Trade secrets cover proprietary information that derives value from being kept confidential, such as manufacturing processes, customer lists, or pricing algorithms. Unlike patents, trade secret protection lasts indefinitely as long as the information stays secret and the owner takes reasonable steps to protect it. At the state level, most jurisdictions have adopted some version of the Uniform Trade Secrets Act. At the federal level, the Defend Trade Secrets Act of 2016 created a separate civil cause of action for misappropriation involving products or services used in interstate commerce.14Office of the Law Revision Counsel. 18 U.S. Code 1836 – Civil Proceedings Remedies include injunctions, actual damages, and up to double damages for willful theft. The federal statute of limitations is three years from the date the misappropriation is discovered or should have been discovered.14Office of the Law Revision Counsel. 18 U.S. Code 1836 – Civil Proceedings

Corporate Governance and Compliance

Once a business is up and running, ongoing governance obligations keep it in legal good standing. The complexity scales with the company’s size and whether it’s publicly traded, but even small LLCs have baseline duties they can’t ignore.

Fiduciary Duties

Directors and officers of corporations owe two core fiduciary duties to the company and its shareholders. The duty of care requires making informed, reasonably prudent business decisions. The duty of loyalty requires putting the company’s interests ahead of personal ones, which means avoiding self-dealing, conflicts of interest, and taking business opportunities that belong to the company.

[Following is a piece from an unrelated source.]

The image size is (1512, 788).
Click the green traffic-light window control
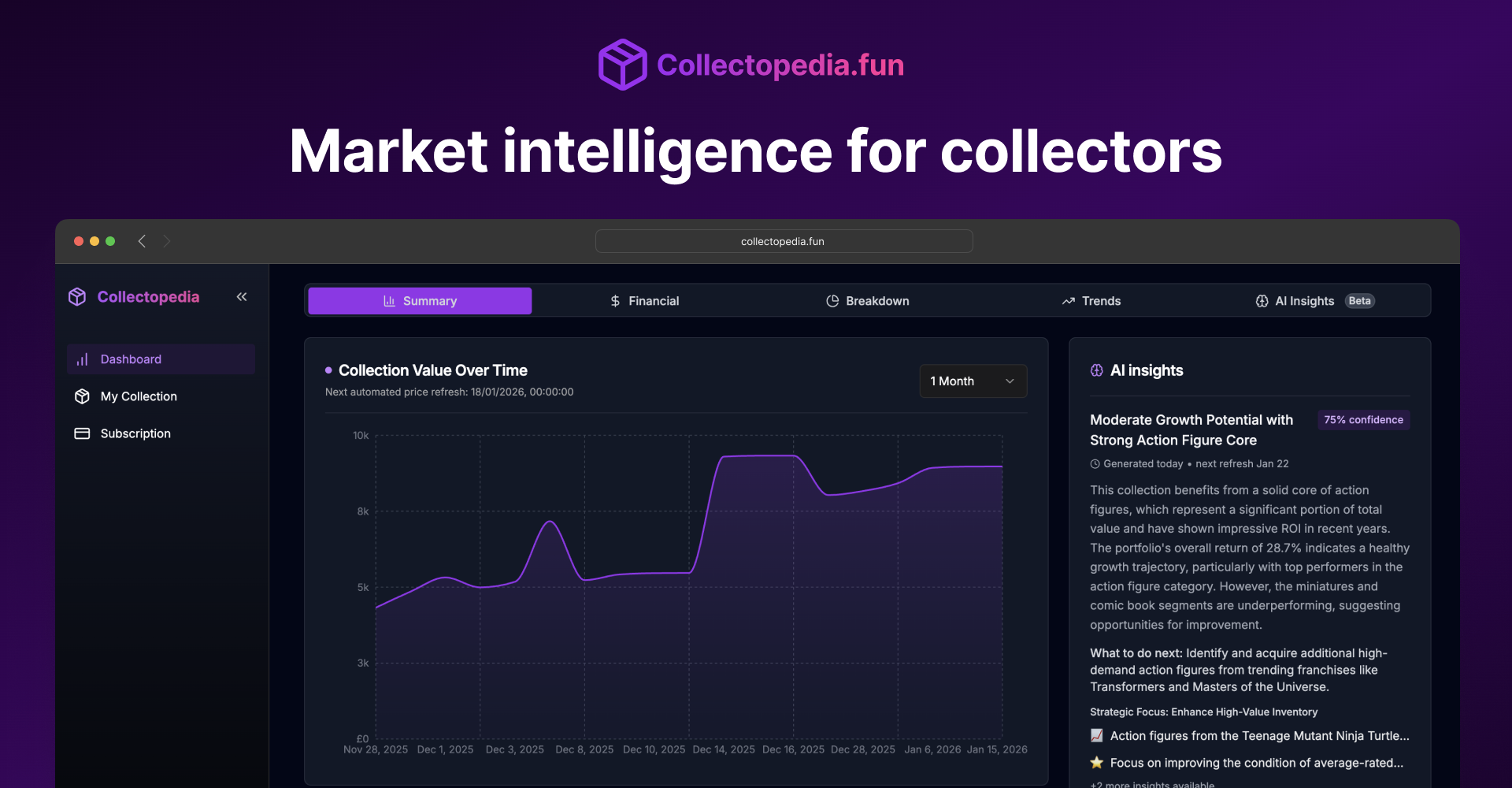pyautogui.click(x=110, y=241)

Courts give directors significant leeway on business judgment calls under the duty of care, but conflicts of interest under the duty of loyalty receive much closer scrutiny.

Public Company Reporting

Publicly traded companies face an additional layer of regulation under the Sarbanes-Oxley Act, which Congress passed in response to major accounting scandals. The law requires CEOs and CFOs to personally certify the accuracy of financial statements and mandates internal controls over financial reporting.15Office of the Law Revision Counsel. 15 U.S. Code 7241 – Corporate Responsibility for Financial Reports It also created the Public Company Accounting Oversight Board to regulate the firms that audit public companies.16U.S. Department of Labor. Sarbanes-Oxley Act of 2002 Criminal penalties for altering documents or defrauding shareholders can reach 20 years in prison.

Maintaining Good Standing

Privately held companies still need to file annual or biennial reports with their state, pay the associated fees, and keep internal records like bylaws, operating agreements, and meeting minutes. Failing to file on time can result in the state administratively dissolving the entity, which strips away your liability protection until you reinstate. Shareholder or operating agreements should also address how equity is distributed, how votes are counted, and what happens when an owner wants to sell their interest or the remaining owners want to buy them out. These documents are often ignored until a dispute erupts, which is exactly the worst time to discover they’re vague or missing entirely.